私は20年にわたり4つの会社で管理職を経験し、2021年からは「兼業主夫」として4人の子供を含めた家庭をマネジメントする立場になりました。
今回はそんな私の経験から、「育児や家事に取り組む期間は決してブランクではない」と伝えたいと思います。
育児・家事で磨かれるソフトスキル
育児や家事では「ソフトスキル」を伸ばすことを意識したい。
撮影:今村拓馬
育児・家事が職場でどう役立つのか?
ずばり、その1つが「ソフトスキルの維持または向上」です。
資格や職務経験など、客観的に評価しやすい職歴・技術・知識はハードスキルと呼ばれます。それに対し、リーダーシップや企画力など、定性的でどんな仕事でも必要とされる基礎的な素養がソフトスキルです。
一般に、家周りの仕事に専念している期間はブランク(空白)として見なされます。しかし、実際は何もしていない訳ではなく、家周りの仕事をオペレーションしている「家オペ期間」です。
その間、家仕事を切り盛りする中で、「家オペ力」が身に付き、同時に職場とは異なる経験を積みながらさまざまなソフトスキルも磨かれていきます。
家オペ力に性別は関係ありません。男性が育休取得して家オペ力を身に付けた際にも、ソフトスキルが磨かれます。
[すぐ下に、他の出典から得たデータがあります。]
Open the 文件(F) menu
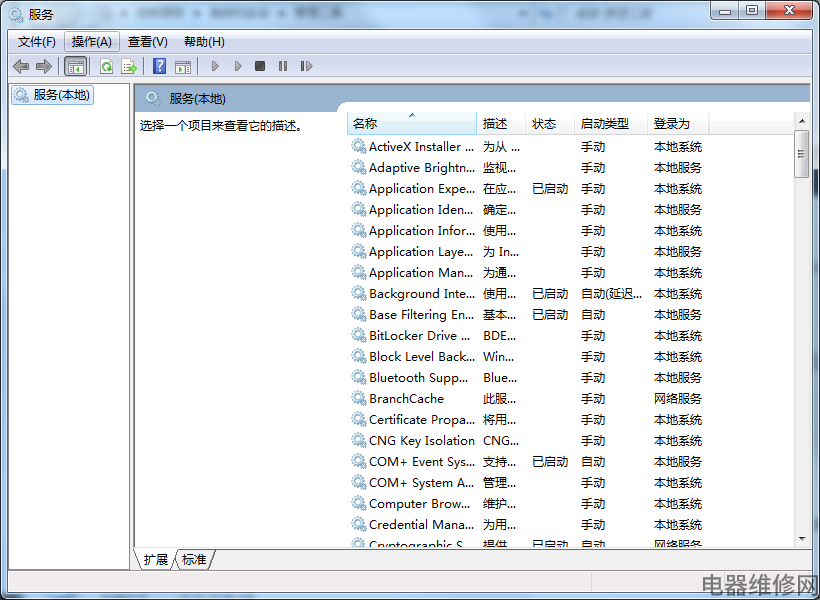 [x=37, y=42]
ただし、一所懸命育児に取り組むことが前提です。形だけ育休をとり、実態は家でゴロゴロしているということでは家オペ力など身に付くはずがありません。
「段取り力」…寝ている間に家事
赤ちゃんの世話で磨かれるスキルもある。
撮影:今村拓馬
育児で身に付く家オペ力によって磨かれそうなソフトスキルをいくつか挙げてみます。
例えば、段取り力。赤ちゃんは、24時間いつ泣きだすかわかりません。家事をしていても、赤ちゃんの泣き声で手を止めなければならないことなどしょっちゅうです。
そのため、赤ちゃんの様子を見ながら段取り良く家事を進めるスキルが磨かれます。
ミルクを飲んで寝静まったから、この間に洗濯物を取り込んで畳み、できれば夕飯の支度も済ませてしまおうといった具合に、瞬時にその場の状況から判断して最適な段取りを頭に描き実践する、ということを日々繰り返します。
しかし、赤ちゃんは親の都合通りには動いてくれません。「いまは機嫌良く寝ているな」と思いながら炒め物をしていたら突然泣き出す、なんてこともあります。するとすぐに火を止めて赤ちゃんのもとにかけより、赤ちゃんをあやしながらこの後の段取りを再設定します。
毎日このようなことを繰り返していると、否が応でも段取り力は磨かれることになります。
「問題解決力」…原因不明の泣き出し
適切なソリューションを考えるのは仕事でも同じ。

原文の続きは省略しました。